Analysis of data from stage two also followed the steps proposed by Eisenhardt (1999). The data for each student were gathered through a series of meetings during the two year branch programme - six episodes in total. The notes from the interviews with the students and mentors, plus additional material from one
student about critical and significant incidents were typed up to allow thematic review. Due to the volume of data to be analysed for this stage of the study, I decided to use NVIVO, a computer-assisted qualitative data analysis software package. Unlike its predecessor NUD*ST, which is good at broad-brush and large- scale analysis, NVIVO is good at fine-grained and intensive analysis of large data sets (Gribbs 2002).
The 17 coded themes from stage one formed the initial code tree established within the NVIVO programme. The codes were applied to the student and mentor data sets in a constant comparative approach as followed in stage one. Additional themes emerged during this process and six themes from stage one were found not to be applicable, e.g. no views on screening students for dyslexia were
expressed during stage two. A total of 28 themes and sub themes were eventually identified.
Having identified the emerging concepts and relationships I returned to the
literature in order to see how well they fitted or contrasted with previous work. (See chapter 7 for the account of the analysis and discussion).

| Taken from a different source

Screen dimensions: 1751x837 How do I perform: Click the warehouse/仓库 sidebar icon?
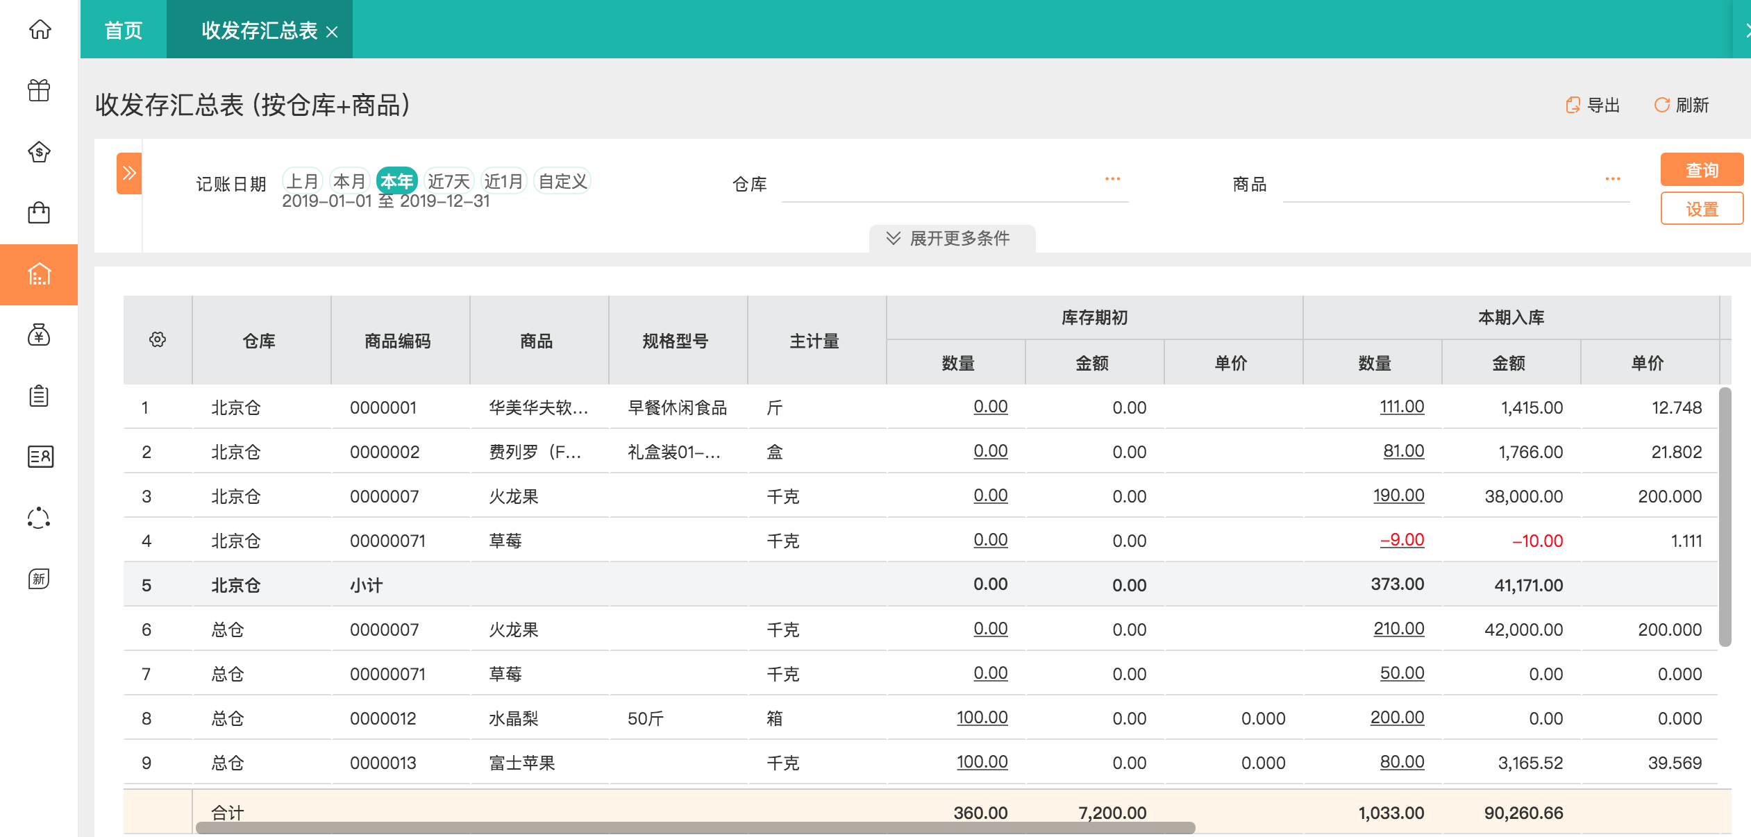(x=39, y=275)
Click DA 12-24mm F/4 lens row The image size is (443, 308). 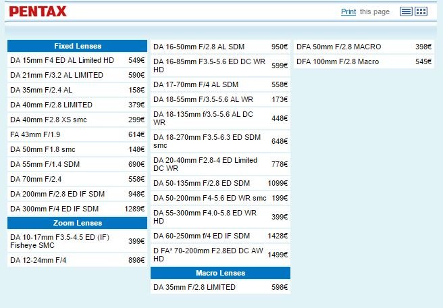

I returned to the literature again in the preparation for chapter 8 where I considered the broader implications of the findings from this study for policy makers, education providers and health service involved in the support of dyslexic students. Eisenhardt (1999, p152) states that this final stage is important because
“tying the emergent theory to existing literature enhances the internal validity, generalisability, and theoretical level of theory of case study research.”